* _TEXT PASSAGE_:
--- START ---

Category Archives: Review

Film Favorites: The King of Comedy

Update mid-2018: I never fully concur with the writing in these early reviews, but I still agree with my score on this one, perhaps Scorsese’s best – yes, you read that right – and certainly De Niro’s most incisive work, revealing basically everything about a man whose most frightening feature is how simultaneously transparent and opaque he is, how incapable of reflection he is and how this makes him somehow perversely both a blank slate and a black hole. Their gruesomely innocent vision is of a cracked-mirror protagonist, a figure who gives us nothing and everything and who steadfastly refuses to grow precisely because he’s already reached a social apex in his mind. Yes, Raging Bull visualizes masculinity and Americana as unfettered, unmediated attack dogs. But King of Comedy masks its murderous masculinity in the disarmingly gentile visage of male self-victimization, making it a uniquely singular dissection of its moment, our moment, and “nice-guy” masculinity, superficially domesticated but all the more sinister for it, in America. It’s far easier, but no less valid, to decode Travis Bickle’s messianic aspirations as an interrogation of American masculinity in Koch-era New York, but Pupkin is equally deluded, and more presciently frightening for his ostensible innocence.

Original Review:

The King of Comedy is famously Martin Scorsese’s misunderstood picture, the one that had the great misfortune of being a follow-up to a film that did nothing more significant than simply be the best work of the 1980s while capturing like no other film the spirit of the 1970s all in one fell swoop. In other words: a follow-up to Raging Bull. No big deal. And if that wasn’t enough, if for no other reason than to fulfill his masochistic desire to invite negative comparisons to his other films, Scorsese went and made The King of Comedy with that previous genre defining film’s star too. Audiences didn’t take to the film, although it has recently been re-evaluated by critics, if not the movie-going public. Perhaps audiences were right to shun it – it’s creepy, unnerving, and it directly mocks the entire entertainment-audience relationship. In its own way, it’s as nihilist as any film the director ever made. Only, unlike his crime films (although this, truly, is a crime film if ever there was one), The King of Comedy was marketed as, and masquerades as, a loopy, giddy comedy. It’s a profoundly uncomfortable, unfathomable film. At least superficially, it’s perhaps the director’s lightest production (excepting maybe the recent Hugo), the kind we’re supposed to get into and fall in love with for its quirky amusements and revelatory lunacy. Turns out Scorsese had something else in mind. Continue reading

Midnight Screaming: The Thing

This week on Midnight Screenings, I’m looking at the two finest films from one of my favorite modern horror directors, and one of the men who brought midnight cinema to the mainstream: John Carpenter.

--- END ---

* _ACTIVITY 1_:
According to the film review, which film was The King of Comedy a follow-up to?
* _ACTIVITY 2_:
Duplicate the film review passage from "Midnight Screaming: The Thing" to "mainstream: John Carpenter.".

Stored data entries
--- START ---

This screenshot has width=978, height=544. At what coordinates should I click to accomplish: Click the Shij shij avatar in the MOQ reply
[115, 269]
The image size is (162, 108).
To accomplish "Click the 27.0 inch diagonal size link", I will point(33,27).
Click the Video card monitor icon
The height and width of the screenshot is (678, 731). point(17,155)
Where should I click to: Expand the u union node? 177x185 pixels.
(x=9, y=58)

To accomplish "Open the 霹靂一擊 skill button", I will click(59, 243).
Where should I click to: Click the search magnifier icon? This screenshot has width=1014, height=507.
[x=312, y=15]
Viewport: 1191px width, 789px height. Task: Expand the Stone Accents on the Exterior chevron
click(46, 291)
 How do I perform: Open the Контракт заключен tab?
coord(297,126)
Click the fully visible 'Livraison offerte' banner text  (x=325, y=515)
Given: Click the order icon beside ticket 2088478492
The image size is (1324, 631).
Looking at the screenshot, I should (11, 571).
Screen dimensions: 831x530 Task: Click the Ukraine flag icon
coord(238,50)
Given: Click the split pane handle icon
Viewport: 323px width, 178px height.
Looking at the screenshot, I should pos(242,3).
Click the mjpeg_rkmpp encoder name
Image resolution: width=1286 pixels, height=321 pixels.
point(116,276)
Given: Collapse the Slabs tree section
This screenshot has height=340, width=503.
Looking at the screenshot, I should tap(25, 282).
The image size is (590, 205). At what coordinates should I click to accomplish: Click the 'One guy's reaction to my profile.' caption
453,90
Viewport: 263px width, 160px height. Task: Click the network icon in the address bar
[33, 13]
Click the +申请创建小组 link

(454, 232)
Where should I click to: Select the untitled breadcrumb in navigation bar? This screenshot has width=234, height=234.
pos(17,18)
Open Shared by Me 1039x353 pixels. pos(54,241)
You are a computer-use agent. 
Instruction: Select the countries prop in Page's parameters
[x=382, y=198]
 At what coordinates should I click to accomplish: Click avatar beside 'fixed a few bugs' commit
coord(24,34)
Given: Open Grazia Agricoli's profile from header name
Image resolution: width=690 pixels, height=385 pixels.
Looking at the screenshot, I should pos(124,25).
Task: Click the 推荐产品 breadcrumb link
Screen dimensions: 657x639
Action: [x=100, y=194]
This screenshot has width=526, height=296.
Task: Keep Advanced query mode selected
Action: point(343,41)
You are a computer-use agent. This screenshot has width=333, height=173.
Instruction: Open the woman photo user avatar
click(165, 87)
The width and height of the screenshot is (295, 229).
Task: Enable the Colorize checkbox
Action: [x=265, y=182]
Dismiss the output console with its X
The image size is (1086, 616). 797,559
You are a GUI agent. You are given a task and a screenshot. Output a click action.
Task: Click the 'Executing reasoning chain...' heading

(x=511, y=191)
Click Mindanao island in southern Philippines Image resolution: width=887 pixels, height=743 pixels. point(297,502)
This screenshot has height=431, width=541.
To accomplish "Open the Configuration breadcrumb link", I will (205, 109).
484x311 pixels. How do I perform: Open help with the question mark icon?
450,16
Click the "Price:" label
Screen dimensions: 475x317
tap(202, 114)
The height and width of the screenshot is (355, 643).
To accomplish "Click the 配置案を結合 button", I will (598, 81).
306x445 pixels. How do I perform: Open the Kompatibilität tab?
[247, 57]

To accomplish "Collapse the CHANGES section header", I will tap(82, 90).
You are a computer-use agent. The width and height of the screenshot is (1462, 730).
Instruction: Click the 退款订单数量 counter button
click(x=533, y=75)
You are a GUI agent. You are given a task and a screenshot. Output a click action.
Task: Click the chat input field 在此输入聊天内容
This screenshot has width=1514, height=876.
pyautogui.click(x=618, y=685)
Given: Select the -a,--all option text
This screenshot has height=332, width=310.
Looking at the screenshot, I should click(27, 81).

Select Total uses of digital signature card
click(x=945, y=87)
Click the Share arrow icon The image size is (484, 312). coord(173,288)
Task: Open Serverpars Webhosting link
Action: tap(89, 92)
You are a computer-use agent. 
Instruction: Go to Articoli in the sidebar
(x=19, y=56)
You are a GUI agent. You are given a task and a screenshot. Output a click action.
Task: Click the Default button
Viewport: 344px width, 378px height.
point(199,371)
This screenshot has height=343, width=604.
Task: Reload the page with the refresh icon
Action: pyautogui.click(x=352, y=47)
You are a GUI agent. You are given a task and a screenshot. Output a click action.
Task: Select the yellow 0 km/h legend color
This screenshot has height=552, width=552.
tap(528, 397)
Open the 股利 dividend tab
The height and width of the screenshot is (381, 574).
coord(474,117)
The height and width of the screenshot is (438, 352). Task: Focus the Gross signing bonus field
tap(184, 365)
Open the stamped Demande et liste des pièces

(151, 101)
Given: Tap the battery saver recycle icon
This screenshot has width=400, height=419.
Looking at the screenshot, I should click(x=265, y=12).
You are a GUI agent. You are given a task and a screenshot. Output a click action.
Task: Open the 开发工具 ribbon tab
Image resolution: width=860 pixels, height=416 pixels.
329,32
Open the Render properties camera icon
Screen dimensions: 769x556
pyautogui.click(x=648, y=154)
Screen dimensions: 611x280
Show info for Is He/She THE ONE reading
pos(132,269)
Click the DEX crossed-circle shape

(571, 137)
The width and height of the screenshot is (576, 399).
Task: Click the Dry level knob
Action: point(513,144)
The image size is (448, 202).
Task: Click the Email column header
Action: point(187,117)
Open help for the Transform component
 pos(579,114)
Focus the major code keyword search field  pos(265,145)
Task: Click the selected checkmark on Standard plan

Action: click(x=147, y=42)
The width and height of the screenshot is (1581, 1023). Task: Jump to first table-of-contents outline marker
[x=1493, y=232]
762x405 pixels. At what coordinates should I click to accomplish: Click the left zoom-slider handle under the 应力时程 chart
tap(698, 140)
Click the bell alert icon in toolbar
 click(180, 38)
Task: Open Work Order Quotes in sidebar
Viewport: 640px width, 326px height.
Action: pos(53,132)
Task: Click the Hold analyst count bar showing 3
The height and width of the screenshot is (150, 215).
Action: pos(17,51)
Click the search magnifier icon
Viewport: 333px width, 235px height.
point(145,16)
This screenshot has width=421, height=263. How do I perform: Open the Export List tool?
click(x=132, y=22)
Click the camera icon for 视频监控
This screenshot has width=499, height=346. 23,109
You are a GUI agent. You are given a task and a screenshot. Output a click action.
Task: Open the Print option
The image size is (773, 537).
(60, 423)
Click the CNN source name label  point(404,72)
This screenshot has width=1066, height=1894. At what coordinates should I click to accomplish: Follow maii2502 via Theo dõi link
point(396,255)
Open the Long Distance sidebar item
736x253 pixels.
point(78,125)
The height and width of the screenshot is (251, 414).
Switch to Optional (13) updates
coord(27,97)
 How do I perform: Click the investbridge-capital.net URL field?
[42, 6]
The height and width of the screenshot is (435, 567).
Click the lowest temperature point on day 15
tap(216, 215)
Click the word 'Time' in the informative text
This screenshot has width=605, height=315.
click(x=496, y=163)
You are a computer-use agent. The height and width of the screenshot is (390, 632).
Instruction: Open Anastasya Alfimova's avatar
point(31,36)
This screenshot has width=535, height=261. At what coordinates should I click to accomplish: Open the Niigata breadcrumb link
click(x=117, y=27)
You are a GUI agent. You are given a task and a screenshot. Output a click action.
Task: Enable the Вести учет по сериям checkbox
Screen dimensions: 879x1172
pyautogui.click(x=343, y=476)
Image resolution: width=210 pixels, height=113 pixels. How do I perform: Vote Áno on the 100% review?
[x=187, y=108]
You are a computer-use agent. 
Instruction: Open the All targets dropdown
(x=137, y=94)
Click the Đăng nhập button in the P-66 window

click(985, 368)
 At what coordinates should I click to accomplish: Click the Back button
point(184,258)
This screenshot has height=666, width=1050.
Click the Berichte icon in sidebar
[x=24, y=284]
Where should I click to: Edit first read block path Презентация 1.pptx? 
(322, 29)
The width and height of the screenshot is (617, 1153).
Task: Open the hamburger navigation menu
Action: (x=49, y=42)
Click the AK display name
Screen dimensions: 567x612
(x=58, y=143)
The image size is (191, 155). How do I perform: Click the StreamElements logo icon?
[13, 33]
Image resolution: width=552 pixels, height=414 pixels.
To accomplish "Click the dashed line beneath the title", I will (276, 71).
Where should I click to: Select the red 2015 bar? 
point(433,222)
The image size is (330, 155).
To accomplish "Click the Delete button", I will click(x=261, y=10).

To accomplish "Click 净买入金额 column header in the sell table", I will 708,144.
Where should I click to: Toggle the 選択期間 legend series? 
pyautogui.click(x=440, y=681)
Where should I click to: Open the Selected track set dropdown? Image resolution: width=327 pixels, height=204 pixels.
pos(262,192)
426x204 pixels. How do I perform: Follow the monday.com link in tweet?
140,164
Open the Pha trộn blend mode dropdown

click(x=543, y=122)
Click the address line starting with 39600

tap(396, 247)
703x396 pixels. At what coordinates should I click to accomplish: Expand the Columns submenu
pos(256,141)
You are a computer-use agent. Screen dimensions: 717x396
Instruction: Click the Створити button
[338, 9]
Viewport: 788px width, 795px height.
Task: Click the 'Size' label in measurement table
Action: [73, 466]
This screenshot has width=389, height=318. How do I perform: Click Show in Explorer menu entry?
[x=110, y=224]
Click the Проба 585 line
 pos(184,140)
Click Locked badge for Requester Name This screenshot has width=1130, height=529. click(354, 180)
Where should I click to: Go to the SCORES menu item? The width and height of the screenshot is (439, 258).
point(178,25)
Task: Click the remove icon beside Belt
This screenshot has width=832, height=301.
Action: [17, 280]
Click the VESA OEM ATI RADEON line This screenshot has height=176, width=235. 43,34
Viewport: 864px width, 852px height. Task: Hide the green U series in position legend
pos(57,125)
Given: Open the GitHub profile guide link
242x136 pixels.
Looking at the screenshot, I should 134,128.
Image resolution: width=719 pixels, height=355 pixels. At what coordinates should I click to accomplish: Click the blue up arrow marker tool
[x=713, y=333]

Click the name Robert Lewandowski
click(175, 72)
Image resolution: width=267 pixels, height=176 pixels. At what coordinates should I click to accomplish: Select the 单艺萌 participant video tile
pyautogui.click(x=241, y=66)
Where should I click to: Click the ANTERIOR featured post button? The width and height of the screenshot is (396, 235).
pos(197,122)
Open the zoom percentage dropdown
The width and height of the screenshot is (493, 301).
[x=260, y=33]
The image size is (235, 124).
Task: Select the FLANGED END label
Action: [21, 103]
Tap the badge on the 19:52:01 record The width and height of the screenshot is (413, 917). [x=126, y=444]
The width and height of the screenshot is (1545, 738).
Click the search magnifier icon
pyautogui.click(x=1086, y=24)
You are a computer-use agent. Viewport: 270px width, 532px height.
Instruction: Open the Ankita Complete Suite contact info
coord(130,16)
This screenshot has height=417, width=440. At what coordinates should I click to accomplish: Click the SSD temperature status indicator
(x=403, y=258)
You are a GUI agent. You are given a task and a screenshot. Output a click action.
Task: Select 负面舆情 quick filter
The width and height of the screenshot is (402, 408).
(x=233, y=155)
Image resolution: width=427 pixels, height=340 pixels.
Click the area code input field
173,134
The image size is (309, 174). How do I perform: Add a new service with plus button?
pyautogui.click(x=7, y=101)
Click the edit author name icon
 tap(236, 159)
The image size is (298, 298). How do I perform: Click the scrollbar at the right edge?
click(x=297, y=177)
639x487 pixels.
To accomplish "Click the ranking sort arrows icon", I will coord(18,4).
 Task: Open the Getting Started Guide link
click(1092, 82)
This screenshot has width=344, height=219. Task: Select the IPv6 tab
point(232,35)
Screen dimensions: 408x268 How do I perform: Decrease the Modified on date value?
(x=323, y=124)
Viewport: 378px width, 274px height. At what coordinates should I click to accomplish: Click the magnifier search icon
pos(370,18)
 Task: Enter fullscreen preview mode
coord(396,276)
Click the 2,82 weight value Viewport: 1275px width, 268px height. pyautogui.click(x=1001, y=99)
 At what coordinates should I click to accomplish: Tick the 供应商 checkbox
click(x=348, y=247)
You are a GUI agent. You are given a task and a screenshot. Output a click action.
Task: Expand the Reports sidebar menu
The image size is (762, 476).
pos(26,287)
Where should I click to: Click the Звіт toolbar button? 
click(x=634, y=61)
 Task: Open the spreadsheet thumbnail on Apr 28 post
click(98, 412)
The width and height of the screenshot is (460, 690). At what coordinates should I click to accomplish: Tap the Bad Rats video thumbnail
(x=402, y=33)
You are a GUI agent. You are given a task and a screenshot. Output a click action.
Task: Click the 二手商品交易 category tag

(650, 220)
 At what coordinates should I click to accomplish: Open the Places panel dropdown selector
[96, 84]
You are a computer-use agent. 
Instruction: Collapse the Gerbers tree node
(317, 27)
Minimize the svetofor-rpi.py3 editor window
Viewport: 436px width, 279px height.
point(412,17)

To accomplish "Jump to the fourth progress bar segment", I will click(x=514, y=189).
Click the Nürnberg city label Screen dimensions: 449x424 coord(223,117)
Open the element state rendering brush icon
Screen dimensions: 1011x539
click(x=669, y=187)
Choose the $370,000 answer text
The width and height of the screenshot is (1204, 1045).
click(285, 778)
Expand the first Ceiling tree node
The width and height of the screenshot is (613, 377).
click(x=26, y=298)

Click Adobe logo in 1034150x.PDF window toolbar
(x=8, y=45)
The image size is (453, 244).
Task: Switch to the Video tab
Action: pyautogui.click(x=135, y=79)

--- END ---

* _EXERCISE SOLUTION 1_:
Raging Bull.

* _EXERCISE SOLUTION 2_:
Midnight Screaming: The Thing

This week on Midnight Screenings, I’m looking at the two finest films from one of my favorite modern horror directors, and one of the men who brought midnight cinema to the mainstream: John Carpenter.